I think there’s this transformative opportunity in payments. And payments really are just the exchange of information. From an information standpoint, not a huge difference between, say, just sending a direct message and sending a payment. They are basically the same thing. In principle, you can use a direct messaging stack for payments. And so that’s definitely a direction we’re going to go in, enabling people on Twitter to be able to send money anywhere in the world instantly and in real time. We just want to make it as useful as possible.
And later offered more detail:
If you can simply have one balance on Twitter that can simply go positive or a negative, and when it goes positive, the interest rate is better than what you could receive elsewhere, and when it goes negative, the interest rate is lower than what you see elsewhere, now you have a much simpler system.
Then you attach a debit card to the Twitter account so that you have backward compatibility into the payments system because not everyone will accept Twitter. So if they have above a certain balance, you automatically send people a debit card. You want backward compatibility to the existing financial infrastructure.

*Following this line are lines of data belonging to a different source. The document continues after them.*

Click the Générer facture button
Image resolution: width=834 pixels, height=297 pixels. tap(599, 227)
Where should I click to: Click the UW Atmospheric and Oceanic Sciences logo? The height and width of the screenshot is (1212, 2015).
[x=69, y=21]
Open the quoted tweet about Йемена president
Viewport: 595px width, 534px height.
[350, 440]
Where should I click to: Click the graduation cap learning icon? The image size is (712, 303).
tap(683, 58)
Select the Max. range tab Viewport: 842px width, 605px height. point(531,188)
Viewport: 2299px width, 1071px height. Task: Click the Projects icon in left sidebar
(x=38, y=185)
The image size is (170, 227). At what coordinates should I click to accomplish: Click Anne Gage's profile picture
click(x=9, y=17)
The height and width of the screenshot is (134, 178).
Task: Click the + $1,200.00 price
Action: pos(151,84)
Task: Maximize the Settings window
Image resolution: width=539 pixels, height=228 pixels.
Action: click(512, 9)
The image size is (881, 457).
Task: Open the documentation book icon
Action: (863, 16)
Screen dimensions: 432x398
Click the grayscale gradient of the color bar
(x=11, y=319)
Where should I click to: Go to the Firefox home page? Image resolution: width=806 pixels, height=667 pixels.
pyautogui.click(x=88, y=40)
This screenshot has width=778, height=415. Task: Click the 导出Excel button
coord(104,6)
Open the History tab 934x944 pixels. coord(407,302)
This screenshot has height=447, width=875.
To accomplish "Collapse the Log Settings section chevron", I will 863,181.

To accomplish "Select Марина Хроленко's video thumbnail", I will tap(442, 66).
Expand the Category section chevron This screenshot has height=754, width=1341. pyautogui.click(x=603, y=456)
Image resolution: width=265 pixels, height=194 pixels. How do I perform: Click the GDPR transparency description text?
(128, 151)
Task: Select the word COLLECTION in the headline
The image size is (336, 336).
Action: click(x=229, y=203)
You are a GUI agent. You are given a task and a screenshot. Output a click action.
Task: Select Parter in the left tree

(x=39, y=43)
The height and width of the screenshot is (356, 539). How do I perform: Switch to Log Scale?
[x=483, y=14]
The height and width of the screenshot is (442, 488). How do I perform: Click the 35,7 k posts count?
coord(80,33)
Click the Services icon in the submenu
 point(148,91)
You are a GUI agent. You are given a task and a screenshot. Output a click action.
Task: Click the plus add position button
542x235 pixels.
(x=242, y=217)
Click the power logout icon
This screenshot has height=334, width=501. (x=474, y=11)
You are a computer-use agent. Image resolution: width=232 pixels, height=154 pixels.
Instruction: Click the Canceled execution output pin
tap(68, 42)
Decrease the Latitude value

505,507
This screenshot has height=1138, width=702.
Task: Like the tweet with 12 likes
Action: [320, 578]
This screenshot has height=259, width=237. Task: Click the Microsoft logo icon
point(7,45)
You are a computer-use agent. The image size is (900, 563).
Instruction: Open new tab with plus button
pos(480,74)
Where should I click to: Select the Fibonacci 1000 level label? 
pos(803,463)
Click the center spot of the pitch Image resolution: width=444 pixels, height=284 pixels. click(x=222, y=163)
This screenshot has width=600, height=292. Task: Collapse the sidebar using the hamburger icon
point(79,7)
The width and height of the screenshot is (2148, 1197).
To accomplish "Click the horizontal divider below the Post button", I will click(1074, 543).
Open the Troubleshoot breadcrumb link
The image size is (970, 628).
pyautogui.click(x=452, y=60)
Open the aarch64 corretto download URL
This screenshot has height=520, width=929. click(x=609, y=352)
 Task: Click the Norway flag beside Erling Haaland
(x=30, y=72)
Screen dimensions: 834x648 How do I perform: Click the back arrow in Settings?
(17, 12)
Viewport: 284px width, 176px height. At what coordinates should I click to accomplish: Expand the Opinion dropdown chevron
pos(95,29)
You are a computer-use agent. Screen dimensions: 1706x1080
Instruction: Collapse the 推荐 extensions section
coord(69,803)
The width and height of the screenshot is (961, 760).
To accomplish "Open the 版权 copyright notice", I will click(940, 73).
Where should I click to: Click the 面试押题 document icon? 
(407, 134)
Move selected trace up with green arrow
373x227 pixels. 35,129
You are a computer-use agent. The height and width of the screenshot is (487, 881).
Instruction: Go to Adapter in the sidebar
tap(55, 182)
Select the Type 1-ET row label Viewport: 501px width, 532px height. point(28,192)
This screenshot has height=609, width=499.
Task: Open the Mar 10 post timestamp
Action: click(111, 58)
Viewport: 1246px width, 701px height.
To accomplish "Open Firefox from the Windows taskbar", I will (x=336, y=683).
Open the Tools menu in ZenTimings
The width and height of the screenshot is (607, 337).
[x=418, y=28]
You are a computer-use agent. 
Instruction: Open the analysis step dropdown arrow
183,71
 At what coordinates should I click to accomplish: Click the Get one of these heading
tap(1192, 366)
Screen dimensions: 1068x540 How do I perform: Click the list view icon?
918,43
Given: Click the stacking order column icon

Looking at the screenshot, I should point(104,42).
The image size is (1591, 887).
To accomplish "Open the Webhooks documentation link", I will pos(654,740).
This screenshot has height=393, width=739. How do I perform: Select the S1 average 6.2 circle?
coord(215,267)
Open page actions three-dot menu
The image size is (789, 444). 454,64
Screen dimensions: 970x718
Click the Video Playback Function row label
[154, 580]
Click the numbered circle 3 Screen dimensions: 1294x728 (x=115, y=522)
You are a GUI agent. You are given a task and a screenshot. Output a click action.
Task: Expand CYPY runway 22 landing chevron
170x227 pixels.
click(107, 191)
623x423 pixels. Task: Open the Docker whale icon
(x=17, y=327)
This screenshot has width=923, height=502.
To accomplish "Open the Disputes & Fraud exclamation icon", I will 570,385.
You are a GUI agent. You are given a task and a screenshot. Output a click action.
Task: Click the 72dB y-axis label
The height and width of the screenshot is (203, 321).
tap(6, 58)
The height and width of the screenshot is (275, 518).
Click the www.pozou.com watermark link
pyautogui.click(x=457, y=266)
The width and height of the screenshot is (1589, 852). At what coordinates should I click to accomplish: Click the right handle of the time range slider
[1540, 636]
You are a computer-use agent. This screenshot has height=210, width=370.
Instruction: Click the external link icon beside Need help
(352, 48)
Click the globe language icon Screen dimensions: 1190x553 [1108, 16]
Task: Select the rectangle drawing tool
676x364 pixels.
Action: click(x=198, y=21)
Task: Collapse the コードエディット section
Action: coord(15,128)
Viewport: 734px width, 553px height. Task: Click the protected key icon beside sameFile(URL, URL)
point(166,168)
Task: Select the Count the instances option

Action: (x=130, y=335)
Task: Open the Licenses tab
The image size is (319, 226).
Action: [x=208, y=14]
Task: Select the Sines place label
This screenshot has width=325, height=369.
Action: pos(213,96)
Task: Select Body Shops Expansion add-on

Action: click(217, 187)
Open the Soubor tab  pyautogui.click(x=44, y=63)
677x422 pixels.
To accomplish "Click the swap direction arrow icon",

In the US, there’s still a small number of checks that are used. So if your landlord is demanding that you send a check, you have to have some non-zero number of checks. Then we would send a small number of checks to those that need to have checks. Then you add automatic payment. Then over time, you basically address what are all the things that you’d want from a finance standpoint. And if you address all things that you want from a finance standpoint, then we will be the people’s financial institution.